CHICAGO -- An Illinois judge has dismissed the nation's first class-action concussions lawsuit against a prep sports governing body, saying the Illinois High School Association has taken steps to make football safer and that imposing costly requirements could force some schools to drop the sport.

Pediatricians tackle growing problem of fatal footbal injuries

The ruling by Cook County Judge Leroy Martin Jr., issued Tuesday, rejects a case brought on behalf of players who sought court supervision over how high schools manage football head injuries. The suit also calls for the IHSA, which oversees around 50,000 football players at hundreds of Illinois high schools each year, to pay for medical testing of former high school players extending back to 2002.

IHSA Executive Director Marty Hickman praised the decision Wednesday, saying the organization has worked to minimize the risk of injury in all sports.

"We maintain that the way to make high school football in Illinois safer is not through divisive lawsuits, but rather through collaborative efforts," Hickman said. "We have followed this practice for years, and it's obvious the Court agrees with our approach."

College and professional football have faced a barrage of class-action lawsuits in recent years. But the case against the IHSA is the first of its kind against a high school football governing body. Each of the 50 states has its own governing body.

In its motion, the IHSA said it can't be compared to the cash-rich NCAA and NFL. The IHSA has $10 million in yearly revenue to pay for more than 40 sports and activities statewide, and court-imposed mandates could be financially crippling, it argues.

IHSA lawyer Thomas Heiden said during oral arguments in August that the Illinois group and state legislators are already dealing with the head injury issue.
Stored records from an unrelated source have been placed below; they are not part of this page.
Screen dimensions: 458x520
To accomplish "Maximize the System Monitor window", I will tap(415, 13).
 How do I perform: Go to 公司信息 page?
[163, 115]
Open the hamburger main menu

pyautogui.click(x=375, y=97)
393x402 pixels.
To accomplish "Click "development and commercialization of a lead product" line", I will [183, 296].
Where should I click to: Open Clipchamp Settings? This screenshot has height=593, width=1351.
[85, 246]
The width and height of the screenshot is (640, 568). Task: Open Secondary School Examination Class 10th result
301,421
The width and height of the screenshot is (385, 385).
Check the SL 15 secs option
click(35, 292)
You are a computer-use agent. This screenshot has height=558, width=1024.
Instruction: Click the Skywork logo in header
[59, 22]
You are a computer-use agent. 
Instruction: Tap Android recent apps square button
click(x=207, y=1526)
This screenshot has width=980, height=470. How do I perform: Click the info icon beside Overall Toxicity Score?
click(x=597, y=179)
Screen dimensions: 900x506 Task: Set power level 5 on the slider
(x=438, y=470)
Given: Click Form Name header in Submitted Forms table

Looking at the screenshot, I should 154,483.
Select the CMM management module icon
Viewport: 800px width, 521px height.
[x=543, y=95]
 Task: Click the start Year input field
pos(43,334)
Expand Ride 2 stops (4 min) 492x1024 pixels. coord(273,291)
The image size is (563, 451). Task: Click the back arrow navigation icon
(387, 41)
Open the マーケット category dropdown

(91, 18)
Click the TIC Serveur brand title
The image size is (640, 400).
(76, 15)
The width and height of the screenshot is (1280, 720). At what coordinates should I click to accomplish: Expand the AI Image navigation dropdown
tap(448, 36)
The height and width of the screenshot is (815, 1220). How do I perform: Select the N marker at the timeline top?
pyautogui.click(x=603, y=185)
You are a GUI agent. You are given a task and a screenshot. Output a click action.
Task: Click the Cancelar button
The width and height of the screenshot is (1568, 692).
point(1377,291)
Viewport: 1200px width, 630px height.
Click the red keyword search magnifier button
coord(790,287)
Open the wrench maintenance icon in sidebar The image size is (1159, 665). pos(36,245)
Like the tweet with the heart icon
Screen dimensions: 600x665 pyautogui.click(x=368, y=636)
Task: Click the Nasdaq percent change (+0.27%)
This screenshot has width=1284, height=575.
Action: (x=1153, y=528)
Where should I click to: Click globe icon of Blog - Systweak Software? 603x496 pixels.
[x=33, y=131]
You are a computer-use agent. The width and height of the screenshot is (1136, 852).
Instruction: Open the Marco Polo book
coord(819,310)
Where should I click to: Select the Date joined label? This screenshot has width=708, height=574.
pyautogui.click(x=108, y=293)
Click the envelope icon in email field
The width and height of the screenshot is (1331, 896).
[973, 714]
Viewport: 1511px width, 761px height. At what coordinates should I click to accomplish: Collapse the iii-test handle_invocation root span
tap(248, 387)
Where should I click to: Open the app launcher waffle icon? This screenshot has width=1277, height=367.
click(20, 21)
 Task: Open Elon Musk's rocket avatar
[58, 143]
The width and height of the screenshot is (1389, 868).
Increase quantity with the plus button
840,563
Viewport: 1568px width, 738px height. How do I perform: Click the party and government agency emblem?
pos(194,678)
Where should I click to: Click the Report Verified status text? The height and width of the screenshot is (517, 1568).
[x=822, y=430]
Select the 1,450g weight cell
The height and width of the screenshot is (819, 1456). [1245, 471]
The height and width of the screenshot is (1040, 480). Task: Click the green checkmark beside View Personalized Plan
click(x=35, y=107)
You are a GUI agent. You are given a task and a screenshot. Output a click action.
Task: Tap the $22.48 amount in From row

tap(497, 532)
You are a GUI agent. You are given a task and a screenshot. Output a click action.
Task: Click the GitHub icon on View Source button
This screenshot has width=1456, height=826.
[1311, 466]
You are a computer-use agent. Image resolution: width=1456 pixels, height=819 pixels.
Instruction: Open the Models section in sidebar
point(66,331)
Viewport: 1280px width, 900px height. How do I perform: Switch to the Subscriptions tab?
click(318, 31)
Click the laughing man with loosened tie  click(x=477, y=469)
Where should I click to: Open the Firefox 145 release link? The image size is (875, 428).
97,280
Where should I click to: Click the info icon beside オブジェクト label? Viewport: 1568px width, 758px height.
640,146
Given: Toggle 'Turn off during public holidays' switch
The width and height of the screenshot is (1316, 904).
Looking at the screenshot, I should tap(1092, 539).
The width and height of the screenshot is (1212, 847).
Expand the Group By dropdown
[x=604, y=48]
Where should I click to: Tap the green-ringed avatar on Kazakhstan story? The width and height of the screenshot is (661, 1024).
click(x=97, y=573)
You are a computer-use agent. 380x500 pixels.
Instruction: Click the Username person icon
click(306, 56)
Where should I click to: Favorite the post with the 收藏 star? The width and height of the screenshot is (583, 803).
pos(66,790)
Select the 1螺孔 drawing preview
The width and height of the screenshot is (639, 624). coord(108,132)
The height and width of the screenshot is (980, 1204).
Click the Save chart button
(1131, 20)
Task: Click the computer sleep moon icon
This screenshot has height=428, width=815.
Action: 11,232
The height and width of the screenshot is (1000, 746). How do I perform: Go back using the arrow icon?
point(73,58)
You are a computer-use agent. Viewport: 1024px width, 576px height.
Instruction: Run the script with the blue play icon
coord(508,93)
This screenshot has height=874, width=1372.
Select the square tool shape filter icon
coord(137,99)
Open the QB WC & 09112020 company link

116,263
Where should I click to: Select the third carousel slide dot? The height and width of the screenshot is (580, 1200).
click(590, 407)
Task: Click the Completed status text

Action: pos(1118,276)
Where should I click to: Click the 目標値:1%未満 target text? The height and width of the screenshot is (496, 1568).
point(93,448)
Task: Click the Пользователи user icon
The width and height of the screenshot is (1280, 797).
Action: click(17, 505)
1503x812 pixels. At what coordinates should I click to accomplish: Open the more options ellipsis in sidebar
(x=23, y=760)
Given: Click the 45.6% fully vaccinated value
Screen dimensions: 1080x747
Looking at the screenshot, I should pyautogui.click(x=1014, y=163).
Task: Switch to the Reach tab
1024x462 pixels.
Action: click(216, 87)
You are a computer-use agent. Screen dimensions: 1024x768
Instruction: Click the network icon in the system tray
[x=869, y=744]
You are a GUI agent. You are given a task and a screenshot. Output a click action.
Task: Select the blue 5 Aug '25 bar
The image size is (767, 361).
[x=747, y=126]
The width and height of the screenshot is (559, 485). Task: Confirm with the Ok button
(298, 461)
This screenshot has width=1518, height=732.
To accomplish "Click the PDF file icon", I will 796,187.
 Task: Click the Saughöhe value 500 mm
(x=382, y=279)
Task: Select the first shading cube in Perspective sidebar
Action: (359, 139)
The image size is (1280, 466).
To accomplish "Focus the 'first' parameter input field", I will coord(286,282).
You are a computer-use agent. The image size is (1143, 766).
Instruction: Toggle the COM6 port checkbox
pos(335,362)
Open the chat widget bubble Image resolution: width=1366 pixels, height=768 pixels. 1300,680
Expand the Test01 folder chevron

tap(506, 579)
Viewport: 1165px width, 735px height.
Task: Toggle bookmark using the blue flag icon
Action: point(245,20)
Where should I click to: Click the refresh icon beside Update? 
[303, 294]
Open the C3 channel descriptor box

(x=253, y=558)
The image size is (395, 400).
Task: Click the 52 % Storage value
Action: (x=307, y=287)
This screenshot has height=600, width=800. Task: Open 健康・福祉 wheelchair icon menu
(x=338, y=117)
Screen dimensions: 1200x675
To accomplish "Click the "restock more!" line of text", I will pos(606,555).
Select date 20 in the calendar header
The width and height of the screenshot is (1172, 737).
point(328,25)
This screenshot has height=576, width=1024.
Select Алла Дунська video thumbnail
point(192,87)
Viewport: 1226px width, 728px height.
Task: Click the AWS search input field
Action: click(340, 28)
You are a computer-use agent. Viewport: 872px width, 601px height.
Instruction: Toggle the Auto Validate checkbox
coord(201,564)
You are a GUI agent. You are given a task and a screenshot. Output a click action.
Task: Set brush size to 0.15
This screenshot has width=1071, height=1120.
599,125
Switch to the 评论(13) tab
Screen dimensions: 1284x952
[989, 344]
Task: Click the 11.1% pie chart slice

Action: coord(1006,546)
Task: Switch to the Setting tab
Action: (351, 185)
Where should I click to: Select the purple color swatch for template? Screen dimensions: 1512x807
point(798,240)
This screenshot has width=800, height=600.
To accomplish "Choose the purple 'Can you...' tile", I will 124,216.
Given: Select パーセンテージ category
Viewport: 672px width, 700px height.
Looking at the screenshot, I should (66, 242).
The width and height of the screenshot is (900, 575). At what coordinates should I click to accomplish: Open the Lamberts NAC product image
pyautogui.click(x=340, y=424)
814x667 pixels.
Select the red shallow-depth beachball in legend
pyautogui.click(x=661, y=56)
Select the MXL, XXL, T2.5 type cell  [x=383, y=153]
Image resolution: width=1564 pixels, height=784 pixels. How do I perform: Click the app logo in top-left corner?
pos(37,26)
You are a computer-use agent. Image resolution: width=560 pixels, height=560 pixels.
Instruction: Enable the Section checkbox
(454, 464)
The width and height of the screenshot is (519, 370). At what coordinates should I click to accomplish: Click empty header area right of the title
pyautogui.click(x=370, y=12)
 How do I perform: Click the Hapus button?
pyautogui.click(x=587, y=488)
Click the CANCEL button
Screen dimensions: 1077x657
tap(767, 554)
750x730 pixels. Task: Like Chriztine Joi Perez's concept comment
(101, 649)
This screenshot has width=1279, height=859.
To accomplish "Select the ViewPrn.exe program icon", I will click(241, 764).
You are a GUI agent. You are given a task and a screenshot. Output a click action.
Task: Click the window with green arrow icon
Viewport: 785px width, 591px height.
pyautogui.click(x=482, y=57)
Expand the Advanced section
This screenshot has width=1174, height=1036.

He and Hickman also have argued that the relief plaintiffs are seeking would make football prohibitively expensive for poorer schools, especially Chicago's public high schools, and lead to "haves and have nots" in the sport.

Plaintiffs attorney Joe Siprut countered that IHSA was employing "shock and awe" to raise the false specter of a threat to football itself, and that improving safety should help football survive, not lead to its demise. Siprut argued the sport is already in jeopardy because parents fearful of concussions are refusing to let their kids play, potentially drying up the talent pool.

He didn't immediately respond Wednesday to phone messages seeking comment.

In his written decision, Martin said it's clear the IHSA has worked to protect student athletes, and that the association doesn't have a direct relationship to football or the plaintiffs. He also noted the potential impact of the lawsuit.

"Imposing broader liability on this defendant would certainly change the sport of football and potentially harm it or cause it to be abandoned," Martin wrote.

The lead plaintiff in the lawsuit is Alex Pierscionek, a South Elgin High School lineman from 2010 to 2014. He says he still suffers memory loss from concussions he received at the suburban Chicago school, one of which led to him being airlifted to an area hospital.

High school football enrollment has dropped by roughly 25,000 players nationwide as high school player football deaths and injuries are publicized.

This month, Chicago high school senior Andre Smith became the seventh high school football player to die this year after junior Cam'ron Matthews, a high school player in Texas, collapsed on the field and died.

A high school football player from Tennessee was also recently put into a medically-induced coma.

Shortly after Smith's death, The American Academy of Pediatrics issued new guidelines aimed at improving the safety of youth football, played by more than a million American kids.

The recommendations include zero tolerance for illegal head-first hits; having athletic trainers on sidelines of games; and offering non-tackle football games as an alternative, reports CBS News correspondent Dean Reynolds.

"There's too many head-to-head hits and leading with the head, known as spearing -- that's been against the rules since 1976 and for some reason referees and coaches have gotten away from enforcing that rule," said Dr. Greg Landry, co-author of the recommendations and member of AAP Council on Sports Medicine and Fitness.

Based on a review of scientific research on the relationship between tackling and football-related injuries, the AAP policy recommendation said head and neck injuries are usually more severe than injuries to the legs and back, and often a result of illegal tackling techniques.

The recommendations include zero tolerance for illegal head-first hits; having athletic trainers on sidelines of games; and offering non-tackle football games as an alternative, reports CBS News correspondent Dean Reynolds.